## TASK INPUTS

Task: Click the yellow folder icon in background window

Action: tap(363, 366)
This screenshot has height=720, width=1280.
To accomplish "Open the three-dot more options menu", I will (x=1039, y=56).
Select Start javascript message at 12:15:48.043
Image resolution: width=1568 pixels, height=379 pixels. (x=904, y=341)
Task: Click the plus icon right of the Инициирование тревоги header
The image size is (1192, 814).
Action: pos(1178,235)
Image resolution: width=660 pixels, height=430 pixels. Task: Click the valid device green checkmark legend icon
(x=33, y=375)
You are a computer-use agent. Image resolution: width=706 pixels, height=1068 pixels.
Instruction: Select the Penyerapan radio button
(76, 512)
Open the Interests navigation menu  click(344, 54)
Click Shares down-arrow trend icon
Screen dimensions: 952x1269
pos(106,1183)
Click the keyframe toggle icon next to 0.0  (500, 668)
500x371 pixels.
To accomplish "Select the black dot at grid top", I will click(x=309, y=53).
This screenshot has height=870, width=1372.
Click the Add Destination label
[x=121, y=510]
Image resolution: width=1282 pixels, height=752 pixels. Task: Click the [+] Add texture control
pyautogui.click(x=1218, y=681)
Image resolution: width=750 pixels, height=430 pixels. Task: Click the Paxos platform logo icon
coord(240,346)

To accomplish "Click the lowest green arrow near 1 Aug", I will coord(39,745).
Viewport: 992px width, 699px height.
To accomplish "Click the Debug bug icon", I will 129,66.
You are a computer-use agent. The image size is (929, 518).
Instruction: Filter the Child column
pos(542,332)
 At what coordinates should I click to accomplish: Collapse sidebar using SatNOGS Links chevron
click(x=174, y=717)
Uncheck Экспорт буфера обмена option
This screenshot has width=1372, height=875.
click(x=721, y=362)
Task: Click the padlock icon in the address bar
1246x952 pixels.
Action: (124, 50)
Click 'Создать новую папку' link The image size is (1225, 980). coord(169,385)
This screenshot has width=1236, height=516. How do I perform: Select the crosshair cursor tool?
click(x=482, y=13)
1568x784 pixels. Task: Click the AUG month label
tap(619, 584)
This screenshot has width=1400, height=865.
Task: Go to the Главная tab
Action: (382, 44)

## GOAL OF THE EXERCISE
Reproduce the listing exactly, leaving nothing out.

## RESULT FOR THIS EXERCISE
Task: Click the yellow folder icon in background window

Action: tap(363, 366)
This screenshot has height=720, width=1280.
To accomplish "Open the three-dot more options menu", I will (x=1039, y=56).
Select Start javascript message at 12:15:48.043
Image resolution: width=1568 pixels, height=379 pixels. (x=904, y=341)
Task: Click the plus icon right of the Инициирование тревоги header
The image size is (1192, 814).
Action: pos(1178,235)
Image resolution: width=660 pixels, height=430 pixels. Task: Click the valid device green checkmark legend icon
(x=33, y=375)
You are a computer-use agent. Image resolution: width=706 pixels, height=1068 pixels.
Instruction: Select the Penyerapan radio button
(76, 512)
Open the Interests navigation menu  click(344, 54)
Click Shares down-arrow trend icon
Screen dimensions: 952x1269
pos(106,1183)
Click the keyframe toggle icon next to 0.0  (500, 668)
500x371 pixels.
To accomplish "Select the black dot at grid top", I will click(x=309, y=53).
This screenshot has height=870, width=1372.
Click the Add Destination label
[x=121, y=510]
Image resolution: width=1282 pixels, height=752 pixels. Task: Click the [+] Add texture control
pyautogui.click(x=1218, y=681)
Image resolution: width=750 pixels, height=430 pixels. Task: Click the Paxos platform logo icon
coord(240,346)

To accomplish "Click the lowest green arrow near 1 Aug", I will coord(39,745).
Viewport: 992px width, 699px height.
To accomplish "Click the Debug bug icon", I will 129,66.
You are a computer-use agent. The image size is (929, 518).
Instruction: Filter the Child column
pos(542,332)
 At what coordinates should I click to accomplish: Collapse sidebar using SatNOGS Links chevron
click(x=174, y=717)
Uncheck Экспорт буфера обмена option
This screenshot has width=1372, height=875.
click(x=721, y=362)
Task: Click the padlock icon in the address bar
1246x952 pixels.
Action: (124, 50)
Click 'Создать новую папку' link The image size is (1225, 980). coord(169,385)
This screenshot has width=1236, height=516. How do I perform: Select the crosshair cursor tool?
click(x=482, y=13)
1568x784 pixels. Task: Click the AUG month label
tap(619, 584)
This screenshot has width=1400, height=865.
Task: Go to the Главная tab
Action: (382, 44)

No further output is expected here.